FOLLOW RUSSELL ON TWITTER - @russlovesmovies
The set-up is simple. We are watching a Zoom session between six friends who have come together for one of those regular lockdown activities that we all have taken part in. But this time it’s not a virtual watch-along or a quiz or an awkward chat with relatives in distant corners of the country. Tonight they are taking part in a séance. But their dabble with the supernatural, with some of their numbers taking the activity notably less seriously than others, brings an entity in that will cause them a lot of problems. There is a double meaning to this film’s name as the group play host to something they really should not dabble with.
Taking place in real-time, Host begins with an effective period of set-up as we are quickly introduced to our group of friends. They come with well-rounded personalities that manage to be subtle enough to not overwhelm the film whilst making this a likeable, interesting group to spend time with. The tensions and strains of lockdown are all there but the film doesn’t linger on them (it would waste precious moments to terrify audiences later on). Savage along with his co-writers Jed Shepherd and Gemma Hurley expertly pump the first half of Host with a claustrophobic dread. Part of the early impact of this film is a keen awareness of how awful Zoom is. How uncomfortable we all feel on it. And how our use of this platform is attempting to fill the void of human contact.
And with this all built in along comes the supernatural elements to put the characters (and the audience) through the ringer. Incidents escalate slowly as the awkward humour of the first act drains away, leaving a vacuum for the horror we are witnessing to envelop the film. Savage is not afraid to mix practical with the virtual, playing with all that Zoom has to offer to enhance the haunting on screen. There are a number of set pieces that genuinely upset and you’ll squirm, feeling as trapped in this situation as the friends taking part in the séance.

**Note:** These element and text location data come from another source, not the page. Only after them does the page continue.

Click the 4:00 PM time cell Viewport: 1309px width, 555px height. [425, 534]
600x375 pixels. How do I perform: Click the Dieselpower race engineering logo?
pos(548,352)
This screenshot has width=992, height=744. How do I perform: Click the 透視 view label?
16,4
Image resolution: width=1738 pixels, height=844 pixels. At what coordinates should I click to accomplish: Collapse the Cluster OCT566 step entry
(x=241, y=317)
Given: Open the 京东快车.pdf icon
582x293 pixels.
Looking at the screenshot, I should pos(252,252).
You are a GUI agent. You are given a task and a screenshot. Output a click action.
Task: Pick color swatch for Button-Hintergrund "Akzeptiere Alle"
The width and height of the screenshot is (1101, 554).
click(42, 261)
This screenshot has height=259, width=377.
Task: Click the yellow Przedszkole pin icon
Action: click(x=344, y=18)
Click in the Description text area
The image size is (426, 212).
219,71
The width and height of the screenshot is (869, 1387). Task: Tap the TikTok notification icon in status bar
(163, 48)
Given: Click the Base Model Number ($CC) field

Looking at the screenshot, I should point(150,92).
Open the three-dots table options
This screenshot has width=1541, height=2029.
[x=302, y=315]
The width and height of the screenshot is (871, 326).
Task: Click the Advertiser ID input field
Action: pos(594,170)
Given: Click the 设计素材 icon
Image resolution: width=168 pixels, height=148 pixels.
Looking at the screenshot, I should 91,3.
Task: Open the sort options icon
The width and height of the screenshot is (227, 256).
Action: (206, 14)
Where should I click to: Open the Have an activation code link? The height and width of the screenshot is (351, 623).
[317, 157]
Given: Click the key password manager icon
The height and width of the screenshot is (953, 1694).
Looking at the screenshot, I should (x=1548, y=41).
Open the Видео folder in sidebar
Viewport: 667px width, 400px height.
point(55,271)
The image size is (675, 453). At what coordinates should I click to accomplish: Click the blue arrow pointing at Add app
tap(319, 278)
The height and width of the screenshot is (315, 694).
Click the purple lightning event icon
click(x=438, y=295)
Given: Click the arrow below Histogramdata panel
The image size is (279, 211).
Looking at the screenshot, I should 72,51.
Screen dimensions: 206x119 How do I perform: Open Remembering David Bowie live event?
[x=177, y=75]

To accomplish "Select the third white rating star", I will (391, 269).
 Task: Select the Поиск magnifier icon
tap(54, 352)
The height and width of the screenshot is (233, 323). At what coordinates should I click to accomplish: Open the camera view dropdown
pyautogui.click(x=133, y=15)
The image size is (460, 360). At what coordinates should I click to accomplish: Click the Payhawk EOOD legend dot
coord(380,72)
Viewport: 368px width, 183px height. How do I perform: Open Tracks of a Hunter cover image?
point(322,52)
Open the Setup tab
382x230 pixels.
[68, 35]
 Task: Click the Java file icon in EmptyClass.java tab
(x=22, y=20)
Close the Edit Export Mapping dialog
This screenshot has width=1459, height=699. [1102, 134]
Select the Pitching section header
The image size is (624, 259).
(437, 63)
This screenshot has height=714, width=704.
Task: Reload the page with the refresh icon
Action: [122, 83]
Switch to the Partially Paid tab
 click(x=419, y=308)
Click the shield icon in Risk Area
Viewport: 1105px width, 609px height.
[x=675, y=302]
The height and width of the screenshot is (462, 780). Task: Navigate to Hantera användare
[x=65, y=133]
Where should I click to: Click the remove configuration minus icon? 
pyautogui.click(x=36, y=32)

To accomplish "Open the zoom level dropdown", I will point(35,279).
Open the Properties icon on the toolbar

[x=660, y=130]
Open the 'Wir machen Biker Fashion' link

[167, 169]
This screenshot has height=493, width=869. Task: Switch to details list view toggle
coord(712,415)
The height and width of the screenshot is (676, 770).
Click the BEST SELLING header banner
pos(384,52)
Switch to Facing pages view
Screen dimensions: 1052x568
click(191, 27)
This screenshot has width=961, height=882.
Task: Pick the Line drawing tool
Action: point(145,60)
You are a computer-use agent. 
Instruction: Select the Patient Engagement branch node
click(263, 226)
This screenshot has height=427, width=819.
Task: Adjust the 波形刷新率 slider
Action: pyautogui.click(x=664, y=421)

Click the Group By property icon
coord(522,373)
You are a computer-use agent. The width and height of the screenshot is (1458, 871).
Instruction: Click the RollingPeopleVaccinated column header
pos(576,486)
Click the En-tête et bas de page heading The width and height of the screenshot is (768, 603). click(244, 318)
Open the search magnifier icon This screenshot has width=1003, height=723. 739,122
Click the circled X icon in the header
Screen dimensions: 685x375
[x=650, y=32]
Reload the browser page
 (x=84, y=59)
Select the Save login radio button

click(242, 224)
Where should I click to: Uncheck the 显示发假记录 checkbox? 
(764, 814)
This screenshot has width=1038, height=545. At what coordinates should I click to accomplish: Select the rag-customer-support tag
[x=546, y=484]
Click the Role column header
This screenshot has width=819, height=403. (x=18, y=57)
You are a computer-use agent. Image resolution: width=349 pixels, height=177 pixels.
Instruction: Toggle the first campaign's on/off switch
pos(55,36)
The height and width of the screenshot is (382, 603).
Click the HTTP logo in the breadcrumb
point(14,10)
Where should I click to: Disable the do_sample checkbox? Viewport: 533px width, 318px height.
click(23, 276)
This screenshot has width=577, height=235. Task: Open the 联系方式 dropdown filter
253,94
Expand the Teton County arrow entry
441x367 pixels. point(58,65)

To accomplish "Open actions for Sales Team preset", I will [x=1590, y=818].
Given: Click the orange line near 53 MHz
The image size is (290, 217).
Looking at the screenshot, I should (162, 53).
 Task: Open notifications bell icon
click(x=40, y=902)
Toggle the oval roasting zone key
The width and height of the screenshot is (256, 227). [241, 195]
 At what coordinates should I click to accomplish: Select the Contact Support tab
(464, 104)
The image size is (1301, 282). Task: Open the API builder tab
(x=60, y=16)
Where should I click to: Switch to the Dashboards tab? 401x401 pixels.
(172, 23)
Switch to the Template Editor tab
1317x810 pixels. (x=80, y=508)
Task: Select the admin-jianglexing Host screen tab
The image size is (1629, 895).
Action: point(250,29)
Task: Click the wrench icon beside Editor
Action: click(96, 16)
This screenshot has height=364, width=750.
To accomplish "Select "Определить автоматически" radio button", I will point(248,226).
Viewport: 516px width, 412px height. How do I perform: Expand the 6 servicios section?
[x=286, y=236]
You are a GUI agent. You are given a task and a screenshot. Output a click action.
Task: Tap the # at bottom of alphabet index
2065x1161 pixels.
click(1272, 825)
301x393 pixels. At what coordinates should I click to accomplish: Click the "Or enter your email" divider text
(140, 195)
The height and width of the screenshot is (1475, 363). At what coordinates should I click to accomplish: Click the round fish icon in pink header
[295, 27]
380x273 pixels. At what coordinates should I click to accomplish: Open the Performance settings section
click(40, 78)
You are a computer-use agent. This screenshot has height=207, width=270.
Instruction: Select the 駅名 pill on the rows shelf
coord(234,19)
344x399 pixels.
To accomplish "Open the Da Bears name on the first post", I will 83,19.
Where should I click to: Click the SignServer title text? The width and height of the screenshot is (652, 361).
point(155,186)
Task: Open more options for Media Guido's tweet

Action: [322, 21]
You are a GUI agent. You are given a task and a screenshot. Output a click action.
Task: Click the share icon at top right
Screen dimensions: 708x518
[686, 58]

Will the film work in ten years’ time when this pandemic will, hopefully, be a distant memory? Probably not. It isn’t even the best shared screen horror conceived (Death of a Vlogger manages to say more about the culture that has popped up around our use of the internet), and it certainly becomes less interesting during the second half, which probably shows how effective the establishing scenes are. But what Host is, is a rapidly conceived response to the moment. It is a delightful experiment, using the limitations thrust upon us due to 2020 being so very, well, 2020 to create something genuinely chilling, awash with dread and packed with enough effective scares to mask limitations. Host shows the kind-of bravado and technical prowess that I can’t quite get my head around what the team have achieved. It certainly taps into a moment horror is having right now (along with The Invisible Man and Graham Hughes’ aforementioned film) where the terror is firmly in our home. So boot up your laptop and sign in to the Zoom meeting from hell.